The Dataset object implements Img so can be passed to ImgLib2 routines as well.

Cross-posted as a gist here:

2 Likes

Thank you @ctrueden, updating Fiji fixed the error.

What I saw surprised me a bit though:

Via jython function:
min: 2.48 ms, max: 4.73 ms, mean: 3.00 ms

By calling BioFormats:
min: 35.46 ms, max: 767.70 ms, mean: 70.26 ms

It is surprising that BioFormats is ~20x slower than a jython function that even has a loop in one dimension (height), with jython loops being very slow.

(Perhaps some of the slowness is related to the System.out.println statements from BioFormats, which print:

Reading IFDs
Populating metadata
Checking comment style
Populating OME metadata

)

1 Like

Obviously, BioFormats is doing a lot more work, by parsing the entire TIFF header, whereas the jython function is skipping it altogether.

1 Like

Seems like comparing apples to oranges?
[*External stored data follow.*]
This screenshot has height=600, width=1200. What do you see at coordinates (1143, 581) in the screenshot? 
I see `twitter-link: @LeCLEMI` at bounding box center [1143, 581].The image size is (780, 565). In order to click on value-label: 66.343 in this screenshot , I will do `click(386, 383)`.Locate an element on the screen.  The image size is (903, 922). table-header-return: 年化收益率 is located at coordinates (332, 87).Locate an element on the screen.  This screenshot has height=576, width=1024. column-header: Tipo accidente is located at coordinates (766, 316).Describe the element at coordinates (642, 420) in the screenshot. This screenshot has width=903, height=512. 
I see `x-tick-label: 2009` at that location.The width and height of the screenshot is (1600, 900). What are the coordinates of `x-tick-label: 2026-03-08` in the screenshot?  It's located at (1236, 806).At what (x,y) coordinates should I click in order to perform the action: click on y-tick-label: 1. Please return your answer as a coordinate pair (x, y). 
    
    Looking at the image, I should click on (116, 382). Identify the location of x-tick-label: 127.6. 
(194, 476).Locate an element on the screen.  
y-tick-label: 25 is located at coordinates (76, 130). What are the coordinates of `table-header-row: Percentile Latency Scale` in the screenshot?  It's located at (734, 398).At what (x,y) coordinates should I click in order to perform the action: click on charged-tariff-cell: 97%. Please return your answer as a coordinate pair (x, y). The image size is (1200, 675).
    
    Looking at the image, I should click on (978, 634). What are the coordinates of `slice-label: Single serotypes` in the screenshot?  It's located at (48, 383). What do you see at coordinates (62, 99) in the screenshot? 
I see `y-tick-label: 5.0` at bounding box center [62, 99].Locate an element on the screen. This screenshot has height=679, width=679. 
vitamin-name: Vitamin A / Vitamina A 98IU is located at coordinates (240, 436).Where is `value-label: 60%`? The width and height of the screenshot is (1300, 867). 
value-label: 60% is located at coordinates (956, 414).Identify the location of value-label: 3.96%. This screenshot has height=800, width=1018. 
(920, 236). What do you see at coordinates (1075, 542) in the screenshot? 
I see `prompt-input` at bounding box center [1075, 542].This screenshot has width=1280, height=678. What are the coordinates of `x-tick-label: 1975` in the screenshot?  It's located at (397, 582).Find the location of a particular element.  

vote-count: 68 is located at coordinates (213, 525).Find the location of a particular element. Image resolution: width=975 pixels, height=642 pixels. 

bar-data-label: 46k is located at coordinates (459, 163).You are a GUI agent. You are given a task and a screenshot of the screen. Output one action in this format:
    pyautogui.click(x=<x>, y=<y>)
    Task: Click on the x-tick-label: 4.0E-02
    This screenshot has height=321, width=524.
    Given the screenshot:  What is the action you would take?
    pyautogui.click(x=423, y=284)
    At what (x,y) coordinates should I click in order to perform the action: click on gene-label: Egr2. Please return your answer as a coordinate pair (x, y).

The Jython function does a raw byte block read out of a file, whereas the Bio-Formats code does all kinds of stuff including parsing metadata and then transforming it into OME-XML. There are ways to disable some of the things Bio-Formats is doing, but I doubt you can fully get it down to the 3-4ms time of a raw byte block read.

Thanks. I wonder if BioFormats is reading out the entire file, and only then cropping the region? Will have to read the source code.

I believe it does that as a fallback for certain formats where reading sub-planes is hard, but for regular TIFFs, no, it reads only the region requested:

For TIFF Bio-Formats will only be reading out the requested subsection. The performance time in this case will almost certainly be the parsing of the metadata beforehand.

If this is an operation you will doing frequently and wish to speed up the initialisation time then it is possible to cache the state of the initialised reader by taking the reader (as in https://gist.github.com/ctrueden/6282856#file-bio-formats-py-L23) and wrapping it with:

reader = new Memoizer(reader, 0);
1 Like

Thanks for the hint to use the Memoizer. From the docs I understood that the Memoizer will only work for a given file path, not for additional file paths with the same header characteristics (i.e. files with identical headers, therefore dimensions etc., but different data). Is there perhaps a way to do the latter?

Im afraid not at the moment, even with the dimensions and main metadata values being the same there will always be some values (such as timestamps) which will differ from file to file.

Thanks for the info. Our current use consists in loading thousands of images of the same dimensions and type. Given that our data is rather constant in its properties, I’ll go with the direct byte parsing: the 20x speed up is worthwhile.